**Task directions**
Find all the lines in the entries below that hold the word "answer" and copy them.

(Collected data)
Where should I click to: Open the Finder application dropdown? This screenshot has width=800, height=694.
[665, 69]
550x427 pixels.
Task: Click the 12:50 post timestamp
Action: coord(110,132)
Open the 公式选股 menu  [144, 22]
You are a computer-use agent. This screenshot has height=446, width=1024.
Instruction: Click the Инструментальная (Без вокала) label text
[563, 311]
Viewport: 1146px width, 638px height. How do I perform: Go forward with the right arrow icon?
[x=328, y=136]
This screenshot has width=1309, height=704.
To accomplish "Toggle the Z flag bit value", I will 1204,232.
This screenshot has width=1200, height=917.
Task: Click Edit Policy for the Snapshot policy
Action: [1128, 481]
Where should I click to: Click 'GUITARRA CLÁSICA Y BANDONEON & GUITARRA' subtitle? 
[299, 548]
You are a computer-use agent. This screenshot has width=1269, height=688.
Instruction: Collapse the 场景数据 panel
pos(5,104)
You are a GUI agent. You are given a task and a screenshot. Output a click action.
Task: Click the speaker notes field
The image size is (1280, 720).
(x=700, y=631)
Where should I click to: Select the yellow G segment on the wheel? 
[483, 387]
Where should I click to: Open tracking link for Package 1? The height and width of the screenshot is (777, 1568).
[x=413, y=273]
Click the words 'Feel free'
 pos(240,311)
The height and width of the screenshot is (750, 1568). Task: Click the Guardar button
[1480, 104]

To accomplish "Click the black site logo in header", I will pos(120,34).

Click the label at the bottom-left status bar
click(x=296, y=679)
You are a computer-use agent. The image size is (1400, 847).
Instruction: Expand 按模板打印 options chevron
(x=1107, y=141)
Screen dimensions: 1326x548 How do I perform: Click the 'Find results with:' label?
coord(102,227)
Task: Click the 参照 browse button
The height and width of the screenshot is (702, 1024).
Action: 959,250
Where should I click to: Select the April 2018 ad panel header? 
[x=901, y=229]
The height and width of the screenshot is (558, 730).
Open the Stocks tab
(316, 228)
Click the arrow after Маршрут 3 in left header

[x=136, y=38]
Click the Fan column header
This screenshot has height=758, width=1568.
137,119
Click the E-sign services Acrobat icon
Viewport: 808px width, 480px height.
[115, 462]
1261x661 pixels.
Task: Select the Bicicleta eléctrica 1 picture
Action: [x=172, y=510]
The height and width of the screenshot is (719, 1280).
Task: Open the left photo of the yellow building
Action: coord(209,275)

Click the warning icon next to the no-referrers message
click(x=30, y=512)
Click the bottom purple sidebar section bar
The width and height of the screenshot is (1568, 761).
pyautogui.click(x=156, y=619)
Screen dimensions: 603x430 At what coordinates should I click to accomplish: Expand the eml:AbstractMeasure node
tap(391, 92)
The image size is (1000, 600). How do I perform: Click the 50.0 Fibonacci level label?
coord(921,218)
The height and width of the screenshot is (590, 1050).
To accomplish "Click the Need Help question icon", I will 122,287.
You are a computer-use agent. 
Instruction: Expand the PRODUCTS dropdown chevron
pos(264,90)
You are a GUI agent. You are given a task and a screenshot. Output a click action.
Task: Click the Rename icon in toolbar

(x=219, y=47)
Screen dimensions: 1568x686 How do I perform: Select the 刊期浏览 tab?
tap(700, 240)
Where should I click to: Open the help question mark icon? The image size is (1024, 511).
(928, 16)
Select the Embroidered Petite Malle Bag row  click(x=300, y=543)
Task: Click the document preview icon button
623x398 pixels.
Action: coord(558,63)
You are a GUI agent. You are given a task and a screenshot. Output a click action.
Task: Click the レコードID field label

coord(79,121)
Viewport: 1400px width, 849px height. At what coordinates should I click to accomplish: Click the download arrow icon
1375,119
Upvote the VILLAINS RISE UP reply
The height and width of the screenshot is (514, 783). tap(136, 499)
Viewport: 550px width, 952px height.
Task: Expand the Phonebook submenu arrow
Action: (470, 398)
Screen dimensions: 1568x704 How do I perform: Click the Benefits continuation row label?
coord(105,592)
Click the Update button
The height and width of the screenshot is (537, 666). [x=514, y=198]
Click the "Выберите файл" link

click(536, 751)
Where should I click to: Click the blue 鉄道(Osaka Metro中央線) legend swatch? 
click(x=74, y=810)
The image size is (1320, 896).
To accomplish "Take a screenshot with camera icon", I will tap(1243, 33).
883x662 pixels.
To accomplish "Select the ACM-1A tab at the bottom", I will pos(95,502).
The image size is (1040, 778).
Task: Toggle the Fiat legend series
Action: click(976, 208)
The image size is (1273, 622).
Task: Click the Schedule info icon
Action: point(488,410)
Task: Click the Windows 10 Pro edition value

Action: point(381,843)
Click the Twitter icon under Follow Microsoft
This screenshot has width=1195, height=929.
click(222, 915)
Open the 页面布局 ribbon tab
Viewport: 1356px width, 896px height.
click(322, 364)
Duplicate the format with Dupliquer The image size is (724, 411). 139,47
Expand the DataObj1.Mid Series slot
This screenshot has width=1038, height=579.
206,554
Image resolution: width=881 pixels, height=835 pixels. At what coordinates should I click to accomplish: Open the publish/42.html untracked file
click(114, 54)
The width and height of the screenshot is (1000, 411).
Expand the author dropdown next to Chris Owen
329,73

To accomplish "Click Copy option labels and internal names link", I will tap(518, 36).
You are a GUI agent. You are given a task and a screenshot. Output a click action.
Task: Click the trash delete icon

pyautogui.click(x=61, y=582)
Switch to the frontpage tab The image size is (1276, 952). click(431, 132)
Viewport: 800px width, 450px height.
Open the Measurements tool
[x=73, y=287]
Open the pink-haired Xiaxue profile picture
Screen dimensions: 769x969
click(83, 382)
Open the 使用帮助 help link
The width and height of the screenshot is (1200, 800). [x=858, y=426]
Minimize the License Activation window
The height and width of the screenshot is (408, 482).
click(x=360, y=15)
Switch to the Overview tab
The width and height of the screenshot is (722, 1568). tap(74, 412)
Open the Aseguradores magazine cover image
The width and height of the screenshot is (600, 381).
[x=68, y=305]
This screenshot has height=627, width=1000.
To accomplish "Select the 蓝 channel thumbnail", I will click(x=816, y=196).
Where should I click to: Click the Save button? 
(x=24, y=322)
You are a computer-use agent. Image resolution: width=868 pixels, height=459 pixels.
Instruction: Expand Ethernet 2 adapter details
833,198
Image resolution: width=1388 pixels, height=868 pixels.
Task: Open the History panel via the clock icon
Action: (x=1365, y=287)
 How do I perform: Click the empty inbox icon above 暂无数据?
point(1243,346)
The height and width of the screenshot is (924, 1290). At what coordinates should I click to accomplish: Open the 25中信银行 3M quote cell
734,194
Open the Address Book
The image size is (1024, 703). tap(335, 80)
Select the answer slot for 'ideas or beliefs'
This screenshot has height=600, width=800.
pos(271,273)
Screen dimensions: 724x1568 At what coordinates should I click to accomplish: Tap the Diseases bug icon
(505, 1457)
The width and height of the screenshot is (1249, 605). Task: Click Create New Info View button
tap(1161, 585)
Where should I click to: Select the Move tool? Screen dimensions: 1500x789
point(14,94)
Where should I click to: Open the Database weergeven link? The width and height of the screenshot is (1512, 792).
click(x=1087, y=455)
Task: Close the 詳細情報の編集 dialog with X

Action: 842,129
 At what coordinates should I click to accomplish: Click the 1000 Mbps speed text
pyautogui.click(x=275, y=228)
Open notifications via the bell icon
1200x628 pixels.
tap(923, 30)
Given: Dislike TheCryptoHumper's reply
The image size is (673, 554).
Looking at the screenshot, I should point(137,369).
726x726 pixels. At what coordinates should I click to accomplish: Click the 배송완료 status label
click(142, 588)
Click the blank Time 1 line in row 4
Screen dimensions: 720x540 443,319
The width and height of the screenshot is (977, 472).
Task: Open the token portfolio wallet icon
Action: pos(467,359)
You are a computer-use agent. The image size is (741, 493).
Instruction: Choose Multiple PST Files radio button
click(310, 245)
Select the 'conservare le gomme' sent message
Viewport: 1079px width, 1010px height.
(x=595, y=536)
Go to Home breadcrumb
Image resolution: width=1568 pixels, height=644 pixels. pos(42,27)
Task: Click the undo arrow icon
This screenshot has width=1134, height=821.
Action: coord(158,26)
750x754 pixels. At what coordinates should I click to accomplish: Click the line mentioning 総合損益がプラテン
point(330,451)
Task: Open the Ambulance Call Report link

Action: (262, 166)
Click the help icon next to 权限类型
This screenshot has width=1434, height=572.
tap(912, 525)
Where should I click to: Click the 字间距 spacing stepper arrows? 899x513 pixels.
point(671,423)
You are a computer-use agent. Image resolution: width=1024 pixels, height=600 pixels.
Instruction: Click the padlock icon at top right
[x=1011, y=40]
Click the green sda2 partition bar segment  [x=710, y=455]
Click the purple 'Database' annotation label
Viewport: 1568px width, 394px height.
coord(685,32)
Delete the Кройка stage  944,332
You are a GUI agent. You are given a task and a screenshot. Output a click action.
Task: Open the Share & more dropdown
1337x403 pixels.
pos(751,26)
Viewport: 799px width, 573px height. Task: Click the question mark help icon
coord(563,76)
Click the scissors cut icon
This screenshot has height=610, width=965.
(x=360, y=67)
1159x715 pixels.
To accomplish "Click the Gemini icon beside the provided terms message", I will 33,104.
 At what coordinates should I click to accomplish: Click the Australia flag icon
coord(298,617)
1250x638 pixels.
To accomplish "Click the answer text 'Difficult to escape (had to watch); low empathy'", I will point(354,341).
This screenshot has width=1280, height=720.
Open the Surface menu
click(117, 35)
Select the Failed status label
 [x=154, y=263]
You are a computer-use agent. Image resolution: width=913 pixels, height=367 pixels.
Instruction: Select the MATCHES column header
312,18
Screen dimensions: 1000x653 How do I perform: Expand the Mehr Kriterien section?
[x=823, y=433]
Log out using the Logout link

**Result of this exercise**
Select the answer slot for 'ideas or beliefs'
To accomplish "Click the answer text 'Difficult to escape (had to watch); low empathy'", I will point(354,341).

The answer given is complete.